5. 2.5 GHz Spectrum Update. Commencing on the Effective Date, Manager will, at its sole cost and expense, update, configure and thereafter maintain and support the Service Area Network including the nTelos Expansion Area to enable and provide the use of 2.5 GHz spectrum technology and services in accordance with (a) the build plan attached hereto as Exhibit C (“2.5 GHz Build Plan”), (b) all Program Requirements adopted by Sprint PCS, and (c) all applicable federal and local laws and regulations (the “2.5 GHz Spectrum Update”).  The Parties acknowledge that the attached 2.5 GHz Build Plan will be supplemented by Manager no later than December 31, 2016 to include the nTelos Expansion Area and will be


subject to Sprint PCS approval. As part of the 2.5 GHz Spectrum Update, Manager will update and configure a minimum of 250 base stations in the aggregate in the Legacy Service Area and the nTelos Expansion Area (the exact number and location of which will be mutually determined by Manager and Sprint PCS) to be capable of providing 2.5 GHz spectrum services in the 2.5 GHz Spectrum Range (as hereinafter defined). Manager will deploy the 2.5 GHz Spectrum Update in a manner consistent in quality, design and performance with Sprint PCS’ deployment of its own corresponding 2.5 GHz update in areas with similar demographics and geographic characteristics. Manager will use its best efforts to complete the 2.5 GHz Spectrum Update (a) for the Legacy Service Area by the later of December 31, 2016 or sooner if required due to license requirements; and (b) for the nTelos Expansion Area, by the later of December 31, 2018 or sooner if required due to license requirements (collectively, the “2.5GHz Target Completion Date”); provided, however, if adequate spectrum in the Spectrum Deficient Areas (as defined below) has not been obtained by December 31, 2015, Manager has a commercially reasonable period after the adequate spectrum has been obtained in the Spectrum Deficient Areas (but in no event longer than the time period required to meet any applicable licensing requirements) to complete the 2.5 GHz Spectrum Update in the Spectrum Deficient Areas.

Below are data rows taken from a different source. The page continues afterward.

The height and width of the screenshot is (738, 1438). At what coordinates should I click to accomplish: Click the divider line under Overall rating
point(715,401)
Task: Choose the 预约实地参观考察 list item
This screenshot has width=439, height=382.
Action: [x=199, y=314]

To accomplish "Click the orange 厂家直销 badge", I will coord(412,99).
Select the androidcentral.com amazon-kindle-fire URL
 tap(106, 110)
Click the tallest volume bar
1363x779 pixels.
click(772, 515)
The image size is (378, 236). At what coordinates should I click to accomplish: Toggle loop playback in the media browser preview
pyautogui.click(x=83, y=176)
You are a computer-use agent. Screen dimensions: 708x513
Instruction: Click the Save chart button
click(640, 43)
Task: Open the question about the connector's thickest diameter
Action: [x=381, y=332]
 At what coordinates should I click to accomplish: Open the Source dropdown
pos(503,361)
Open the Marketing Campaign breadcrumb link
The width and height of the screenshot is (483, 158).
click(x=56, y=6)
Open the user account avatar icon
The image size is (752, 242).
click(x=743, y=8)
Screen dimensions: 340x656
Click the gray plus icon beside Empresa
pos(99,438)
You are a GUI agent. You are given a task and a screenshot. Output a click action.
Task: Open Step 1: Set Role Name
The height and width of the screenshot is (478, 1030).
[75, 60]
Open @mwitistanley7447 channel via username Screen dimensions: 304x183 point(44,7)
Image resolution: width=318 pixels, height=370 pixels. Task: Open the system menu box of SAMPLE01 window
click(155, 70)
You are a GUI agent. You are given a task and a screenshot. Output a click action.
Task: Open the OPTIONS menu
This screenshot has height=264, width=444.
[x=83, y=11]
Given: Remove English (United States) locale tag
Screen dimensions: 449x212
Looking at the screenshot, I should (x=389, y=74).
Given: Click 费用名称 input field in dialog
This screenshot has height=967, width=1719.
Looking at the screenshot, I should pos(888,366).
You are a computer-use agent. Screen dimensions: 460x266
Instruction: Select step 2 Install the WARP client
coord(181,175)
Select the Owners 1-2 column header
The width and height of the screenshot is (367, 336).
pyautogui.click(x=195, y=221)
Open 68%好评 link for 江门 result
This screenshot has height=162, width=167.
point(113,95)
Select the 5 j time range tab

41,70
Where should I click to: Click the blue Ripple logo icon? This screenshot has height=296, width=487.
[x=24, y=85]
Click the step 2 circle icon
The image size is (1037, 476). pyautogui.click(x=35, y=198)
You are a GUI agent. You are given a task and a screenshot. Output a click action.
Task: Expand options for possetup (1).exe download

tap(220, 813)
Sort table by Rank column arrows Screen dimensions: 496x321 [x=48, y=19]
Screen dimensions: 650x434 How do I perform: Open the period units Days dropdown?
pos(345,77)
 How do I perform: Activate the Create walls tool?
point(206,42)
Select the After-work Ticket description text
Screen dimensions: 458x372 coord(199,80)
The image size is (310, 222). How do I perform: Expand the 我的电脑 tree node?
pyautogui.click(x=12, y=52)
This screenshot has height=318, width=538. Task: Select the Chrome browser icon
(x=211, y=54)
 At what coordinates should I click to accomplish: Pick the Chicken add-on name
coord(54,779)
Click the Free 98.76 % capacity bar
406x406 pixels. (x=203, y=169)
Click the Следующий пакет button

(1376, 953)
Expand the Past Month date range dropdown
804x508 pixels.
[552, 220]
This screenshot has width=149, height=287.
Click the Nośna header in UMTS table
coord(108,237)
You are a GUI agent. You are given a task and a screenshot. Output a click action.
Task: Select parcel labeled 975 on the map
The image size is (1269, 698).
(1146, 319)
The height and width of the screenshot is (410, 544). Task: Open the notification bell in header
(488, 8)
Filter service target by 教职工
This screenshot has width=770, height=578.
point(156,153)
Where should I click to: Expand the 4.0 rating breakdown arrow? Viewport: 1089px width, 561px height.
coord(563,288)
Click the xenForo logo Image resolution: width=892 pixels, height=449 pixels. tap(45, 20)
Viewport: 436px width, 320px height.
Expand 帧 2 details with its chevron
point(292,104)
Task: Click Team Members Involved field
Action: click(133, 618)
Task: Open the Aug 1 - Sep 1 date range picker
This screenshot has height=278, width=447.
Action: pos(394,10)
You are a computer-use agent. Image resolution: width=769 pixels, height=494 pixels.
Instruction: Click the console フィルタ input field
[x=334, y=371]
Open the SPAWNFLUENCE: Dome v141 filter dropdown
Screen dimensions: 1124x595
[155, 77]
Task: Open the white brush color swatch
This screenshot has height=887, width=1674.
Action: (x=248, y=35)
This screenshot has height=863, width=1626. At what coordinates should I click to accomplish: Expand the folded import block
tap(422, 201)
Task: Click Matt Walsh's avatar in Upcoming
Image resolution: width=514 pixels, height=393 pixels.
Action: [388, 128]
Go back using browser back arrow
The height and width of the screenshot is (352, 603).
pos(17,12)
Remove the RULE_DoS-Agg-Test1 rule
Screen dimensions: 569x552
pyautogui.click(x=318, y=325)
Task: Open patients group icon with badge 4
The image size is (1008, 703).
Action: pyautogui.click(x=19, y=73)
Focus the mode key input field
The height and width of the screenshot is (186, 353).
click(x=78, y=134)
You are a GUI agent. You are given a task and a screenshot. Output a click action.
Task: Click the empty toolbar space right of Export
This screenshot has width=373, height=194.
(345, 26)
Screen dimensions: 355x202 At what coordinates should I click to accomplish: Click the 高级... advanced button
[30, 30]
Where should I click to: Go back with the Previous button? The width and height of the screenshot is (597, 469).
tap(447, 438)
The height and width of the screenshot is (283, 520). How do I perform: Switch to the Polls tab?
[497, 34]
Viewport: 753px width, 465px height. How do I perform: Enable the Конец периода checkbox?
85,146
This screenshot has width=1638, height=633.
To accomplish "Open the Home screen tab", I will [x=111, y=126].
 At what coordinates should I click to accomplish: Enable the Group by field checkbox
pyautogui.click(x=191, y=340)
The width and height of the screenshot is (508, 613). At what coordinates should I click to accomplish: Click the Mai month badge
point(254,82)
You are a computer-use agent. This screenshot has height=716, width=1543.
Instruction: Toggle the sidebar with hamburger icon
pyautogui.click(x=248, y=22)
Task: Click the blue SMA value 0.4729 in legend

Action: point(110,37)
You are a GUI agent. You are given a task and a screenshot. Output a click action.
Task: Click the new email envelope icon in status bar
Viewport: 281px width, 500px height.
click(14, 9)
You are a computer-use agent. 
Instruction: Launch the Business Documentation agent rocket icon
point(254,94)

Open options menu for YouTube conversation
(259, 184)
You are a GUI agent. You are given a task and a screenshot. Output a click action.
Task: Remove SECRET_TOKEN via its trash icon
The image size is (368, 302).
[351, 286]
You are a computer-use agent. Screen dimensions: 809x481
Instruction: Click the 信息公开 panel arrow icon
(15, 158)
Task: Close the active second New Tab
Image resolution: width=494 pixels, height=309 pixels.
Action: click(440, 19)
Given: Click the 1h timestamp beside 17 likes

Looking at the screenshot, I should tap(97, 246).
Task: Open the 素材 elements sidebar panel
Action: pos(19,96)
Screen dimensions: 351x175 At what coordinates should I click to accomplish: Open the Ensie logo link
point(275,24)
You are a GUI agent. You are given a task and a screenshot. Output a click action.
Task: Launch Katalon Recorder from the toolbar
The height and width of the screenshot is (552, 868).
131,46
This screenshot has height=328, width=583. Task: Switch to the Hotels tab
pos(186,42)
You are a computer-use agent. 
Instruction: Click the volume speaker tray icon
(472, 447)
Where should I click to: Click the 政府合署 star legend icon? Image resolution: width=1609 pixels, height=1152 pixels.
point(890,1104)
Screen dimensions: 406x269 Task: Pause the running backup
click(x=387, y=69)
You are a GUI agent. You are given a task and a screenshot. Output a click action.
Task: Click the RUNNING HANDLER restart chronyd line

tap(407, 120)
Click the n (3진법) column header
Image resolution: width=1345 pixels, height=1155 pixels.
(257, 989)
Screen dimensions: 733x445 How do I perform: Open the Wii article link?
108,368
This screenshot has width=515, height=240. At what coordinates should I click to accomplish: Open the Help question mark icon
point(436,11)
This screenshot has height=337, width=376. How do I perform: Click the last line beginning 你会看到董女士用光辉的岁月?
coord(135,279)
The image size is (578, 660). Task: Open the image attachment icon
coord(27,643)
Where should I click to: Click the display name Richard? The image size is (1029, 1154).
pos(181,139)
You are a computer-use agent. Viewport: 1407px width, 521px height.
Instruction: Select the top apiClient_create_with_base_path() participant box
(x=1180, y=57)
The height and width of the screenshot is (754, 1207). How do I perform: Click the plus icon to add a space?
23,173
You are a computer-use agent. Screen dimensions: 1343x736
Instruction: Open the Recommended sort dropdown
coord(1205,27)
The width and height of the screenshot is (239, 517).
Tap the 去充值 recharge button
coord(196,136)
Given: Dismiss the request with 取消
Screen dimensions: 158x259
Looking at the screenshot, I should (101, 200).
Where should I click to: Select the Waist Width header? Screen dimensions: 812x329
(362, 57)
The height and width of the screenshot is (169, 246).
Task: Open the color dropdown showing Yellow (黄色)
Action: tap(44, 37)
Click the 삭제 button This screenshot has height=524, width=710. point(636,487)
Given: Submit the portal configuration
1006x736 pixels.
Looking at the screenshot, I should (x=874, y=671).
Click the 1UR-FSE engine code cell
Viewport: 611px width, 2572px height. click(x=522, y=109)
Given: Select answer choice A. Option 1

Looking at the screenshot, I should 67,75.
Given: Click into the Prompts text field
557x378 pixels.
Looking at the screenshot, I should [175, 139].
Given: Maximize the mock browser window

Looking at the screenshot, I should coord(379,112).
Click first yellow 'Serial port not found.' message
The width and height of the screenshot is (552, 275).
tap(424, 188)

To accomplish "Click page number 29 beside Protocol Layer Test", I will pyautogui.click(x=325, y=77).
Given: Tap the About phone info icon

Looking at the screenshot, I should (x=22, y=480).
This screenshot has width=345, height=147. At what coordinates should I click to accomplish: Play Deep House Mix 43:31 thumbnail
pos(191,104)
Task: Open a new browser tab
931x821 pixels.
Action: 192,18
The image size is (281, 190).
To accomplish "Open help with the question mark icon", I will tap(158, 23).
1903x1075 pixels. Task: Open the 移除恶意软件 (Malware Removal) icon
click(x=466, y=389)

If Manager fails to complete the 2.5 GHz Spectrum Update by the 2.5 GHz Target Completion Date, it will continue to use best efforts to achieve completion as soon as practicable thereafter.
 
Beginning on the Effective Date, Sprint PCS will make available to Manager in the Legacy Service Area the 2.5 GHz spectrum that is either licensed to or leased by Sprint PCS or a Related Party of Sprint PCS (“2.5 GHz Spectrum Lease”) as designated in the attached Exhibit D (the “2.5 GHz Spectrum”), subject to any applicable regulatory approvals or licensee consent.  In addition, Sprint PCS will exercise commercially reasonable efforts to obtain adequate spectrum in the Winchester, Virginia; Harrisonburg, Virginia; and Martinsburg, West Virginia markets (“Spectrum Deficient Areas”) to allow Manager to provide 2.5 GHz spectrum services and will make available to Manager any spectrum that it obtains in such markets promptly following the date of acquisition of such spectrum. Beginning on the Merger Closing Date, Sprint PCS will make available to Manager adequate spectrum in the 2.5 GHz Spectrum Range necessary to allow Manager to provide 2.5 GHz spectrum services in the nTelos Expansion Area. Nothing stated herein shall require Sprint PCS to renew any 2.5 GHz Spectrum Lease if Sprint PCS determines in its reasonable sole discretion after consultation with Manager that such 2.5 GHz Spectrum Lease is not needed to meet the 2.5 GHz Build Plan or future expected demand.  In addition, if any 2.5 GHz Spectrum Lease is subject to renewal and the renewal lease rate exceeds the rate Sprint PCS or a Related Party of Sprint PCS pays as of the Effective Date (“Current Lease Rate”), (a) Sprint PCS will pay for any incremental increase up to 50% of the Current Lease Rate, (b) Manager will reimburse Sprint PCS for any incremental increase in excess of 50% of the Current Lease Rate up to and including 100% of such incremental increase, and (c) Sprint PCS and Manager will share equally in any incremental increase in excess of 100% of the Current Lease Rate and Manager will reimburse Sprint PCS for its share of such additional increase.
 
6. Waiver.  The build out obligations set forth in Sections 4 and 5 of this Addendum supersede any contrary provisions in the Management Agreement and, to the extent applicable,

Manager hereby specifically waives any rights under Sections 2.5 and 9.3 of the Management Agreement to decline to implement changes to Program Requirements associated with the build out obligations described in Sections 4 and 5 of this Addendum. It is understood and agreed that the although the provisions of Section 2.5 and 9.3 of the Management Agreement are waived with respect to the build out obligations set forth in Sections 4 and 5 of this Addendum, other changes to Program Requirements not relating to such build out obligations will be subject to Section 2.5 and 9.3 of the Management Agreement, to the extent applicable.
 
7. Exclusivity. Section 2.3(a) of the Management Agreement is deleted in its entirety and replaced with the following:

2.3 Exclusivity

(a)    Subject only to the exceptions set forth in Section 2.3(a)-(d), Manager will be the only person or entity that is a manager, operator or provider of wireless services for Sprint PCS and its Related Parties in the Service Area as set forth in the attached Exhibit D.  Such exclusivity shall continue following the Effective Date with respect to the Legacy Service Area, and shall commence on the Merger Closing Date with respect to the nTelos Expansion Area.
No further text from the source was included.